● **Stored data**
________________________

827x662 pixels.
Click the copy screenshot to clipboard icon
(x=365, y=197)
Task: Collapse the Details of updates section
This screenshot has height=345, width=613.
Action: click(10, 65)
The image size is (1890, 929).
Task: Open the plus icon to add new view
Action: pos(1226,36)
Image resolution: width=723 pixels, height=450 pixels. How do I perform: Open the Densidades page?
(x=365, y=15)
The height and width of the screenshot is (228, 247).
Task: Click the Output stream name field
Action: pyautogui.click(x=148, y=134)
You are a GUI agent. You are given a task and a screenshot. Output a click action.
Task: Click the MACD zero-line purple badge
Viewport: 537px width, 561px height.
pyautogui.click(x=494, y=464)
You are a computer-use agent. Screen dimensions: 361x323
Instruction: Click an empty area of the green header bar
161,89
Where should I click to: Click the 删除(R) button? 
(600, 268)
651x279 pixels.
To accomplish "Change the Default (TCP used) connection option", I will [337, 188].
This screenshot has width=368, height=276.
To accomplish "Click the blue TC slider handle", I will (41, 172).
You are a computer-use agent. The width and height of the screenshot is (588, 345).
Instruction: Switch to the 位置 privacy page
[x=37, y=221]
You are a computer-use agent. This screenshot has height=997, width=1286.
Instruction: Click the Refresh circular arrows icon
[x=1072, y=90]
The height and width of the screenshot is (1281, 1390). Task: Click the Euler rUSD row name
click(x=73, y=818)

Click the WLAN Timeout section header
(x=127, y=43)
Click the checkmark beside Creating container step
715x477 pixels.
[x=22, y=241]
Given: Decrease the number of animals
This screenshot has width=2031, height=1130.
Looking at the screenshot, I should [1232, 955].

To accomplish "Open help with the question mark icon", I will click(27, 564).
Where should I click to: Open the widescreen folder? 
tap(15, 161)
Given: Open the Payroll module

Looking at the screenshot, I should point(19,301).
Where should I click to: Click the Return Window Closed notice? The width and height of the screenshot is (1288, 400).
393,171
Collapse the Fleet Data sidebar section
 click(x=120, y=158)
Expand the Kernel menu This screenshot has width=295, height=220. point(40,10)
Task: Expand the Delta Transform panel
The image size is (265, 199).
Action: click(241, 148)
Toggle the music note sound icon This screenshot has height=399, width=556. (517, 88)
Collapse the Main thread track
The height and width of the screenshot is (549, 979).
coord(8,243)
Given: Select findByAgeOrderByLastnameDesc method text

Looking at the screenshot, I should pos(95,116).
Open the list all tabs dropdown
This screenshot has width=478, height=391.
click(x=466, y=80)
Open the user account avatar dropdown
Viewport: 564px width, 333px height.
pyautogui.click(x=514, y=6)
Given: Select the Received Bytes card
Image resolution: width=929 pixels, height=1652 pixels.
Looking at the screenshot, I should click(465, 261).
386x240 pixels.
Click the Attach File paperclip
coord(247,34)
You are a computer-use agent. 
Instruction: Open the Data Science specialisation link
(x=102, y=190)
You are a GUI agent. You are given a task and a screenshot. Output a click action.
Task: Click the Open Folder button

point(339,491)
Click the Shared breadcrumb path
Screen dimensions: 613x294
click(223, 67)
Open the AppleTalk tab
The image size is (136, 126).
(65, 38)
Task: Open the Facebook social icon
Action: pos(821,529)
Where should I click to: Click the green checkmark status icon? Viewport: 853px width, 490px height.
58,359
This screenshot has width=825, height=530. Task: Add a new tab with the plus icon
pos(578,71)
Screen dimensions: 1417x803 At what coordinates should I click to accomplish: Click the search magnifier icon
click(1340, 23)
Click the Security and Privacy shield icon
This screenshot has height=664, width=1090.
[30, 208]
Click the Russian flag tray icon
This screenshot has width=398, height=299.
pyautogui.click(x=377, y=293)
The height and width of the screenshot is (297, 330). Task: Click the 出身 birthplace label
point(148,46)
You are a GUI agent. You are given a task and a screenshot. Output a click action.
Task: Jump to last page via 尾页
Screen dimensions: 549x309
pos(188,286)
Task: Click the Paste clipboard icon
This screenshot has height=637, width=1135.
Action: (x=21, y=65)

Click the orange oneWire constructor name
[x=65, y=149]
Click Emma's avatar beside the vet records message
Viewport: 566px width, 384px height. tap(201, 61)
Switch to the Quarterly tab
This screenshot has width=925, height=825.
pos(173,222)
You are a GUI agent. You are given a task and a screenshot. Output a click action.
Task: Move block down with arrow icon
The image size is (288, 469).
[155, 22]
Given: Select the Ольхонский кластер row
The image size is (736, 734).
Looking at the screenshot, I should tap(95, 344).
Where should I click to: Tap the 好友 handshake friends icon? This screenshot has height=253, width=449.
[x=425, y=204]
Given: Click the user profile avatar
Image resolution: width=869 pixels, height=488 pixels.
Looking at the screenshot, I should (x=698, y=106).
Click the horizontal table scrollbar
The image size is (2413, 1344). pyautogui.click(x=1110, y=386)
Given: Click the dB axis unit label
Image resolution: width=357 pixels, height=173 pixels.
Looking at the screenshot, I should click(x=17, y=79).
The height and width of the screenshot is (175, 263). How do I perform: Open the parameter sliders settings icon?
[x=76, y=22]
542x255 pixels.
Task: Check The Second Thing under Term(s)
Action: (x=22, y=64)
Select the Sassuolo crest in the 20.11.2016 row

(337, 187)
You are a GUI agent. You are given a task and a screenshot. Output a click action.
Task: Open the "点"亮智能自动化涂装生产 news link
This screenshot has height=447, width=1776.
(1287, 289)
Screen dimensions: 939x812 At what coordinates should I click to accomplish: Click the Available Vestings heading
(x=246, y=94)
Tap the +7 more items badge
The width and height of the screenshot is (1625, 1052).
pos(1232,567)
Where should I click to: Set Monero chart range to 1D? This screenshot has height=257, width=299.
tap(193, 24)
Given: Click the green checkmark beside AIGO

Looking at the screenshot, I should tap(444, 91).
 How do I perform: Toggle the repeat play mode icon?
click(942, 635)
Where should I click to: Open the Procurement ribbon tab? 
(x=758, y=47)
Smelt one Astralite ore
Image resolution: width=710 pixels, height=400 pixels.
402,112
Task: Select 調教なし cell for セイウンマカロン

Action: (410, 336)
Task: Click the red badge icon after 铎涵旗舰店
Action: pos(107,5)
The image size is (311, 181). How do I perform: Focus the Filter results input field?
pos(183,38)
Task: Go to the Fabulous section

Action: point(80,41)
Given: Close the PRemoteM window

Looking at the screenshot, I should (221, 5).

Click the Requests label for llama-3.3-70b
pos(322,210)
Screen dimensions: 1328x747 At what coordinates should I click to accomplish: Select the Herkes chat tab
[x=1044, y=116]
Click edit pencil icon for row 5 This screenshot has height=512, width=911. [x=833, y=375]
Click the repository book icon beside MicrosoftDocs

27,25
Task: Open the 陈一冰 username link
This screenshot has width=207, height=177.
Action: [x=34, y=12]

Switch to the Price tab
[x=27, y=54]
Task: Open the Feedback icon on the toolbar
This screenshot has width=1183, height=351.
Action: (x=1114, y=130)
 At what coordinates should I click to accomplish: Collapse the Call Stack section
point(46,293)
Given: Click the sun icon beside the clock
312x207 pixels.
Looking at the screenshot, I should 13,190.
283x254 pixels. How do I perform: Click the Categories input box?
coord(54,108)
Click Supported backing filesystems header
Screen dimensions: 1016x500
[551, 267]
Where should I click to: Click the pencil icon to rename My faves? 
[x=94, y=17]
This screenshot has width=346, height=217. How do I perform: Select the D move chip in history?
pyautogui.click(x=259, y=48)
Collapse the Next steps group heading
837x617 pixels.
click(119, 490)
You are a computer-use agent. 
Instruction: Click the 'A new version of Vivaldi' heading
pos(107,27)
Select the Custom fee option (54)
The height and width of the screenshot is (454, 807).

________________________

● **Written request**
From the records above, extract every line containing the string "clipboard". Matching is case-sensitive.

● **Full response**
Click the copy screenshot to clipboard icon
Task: Click the Paste clipboard icon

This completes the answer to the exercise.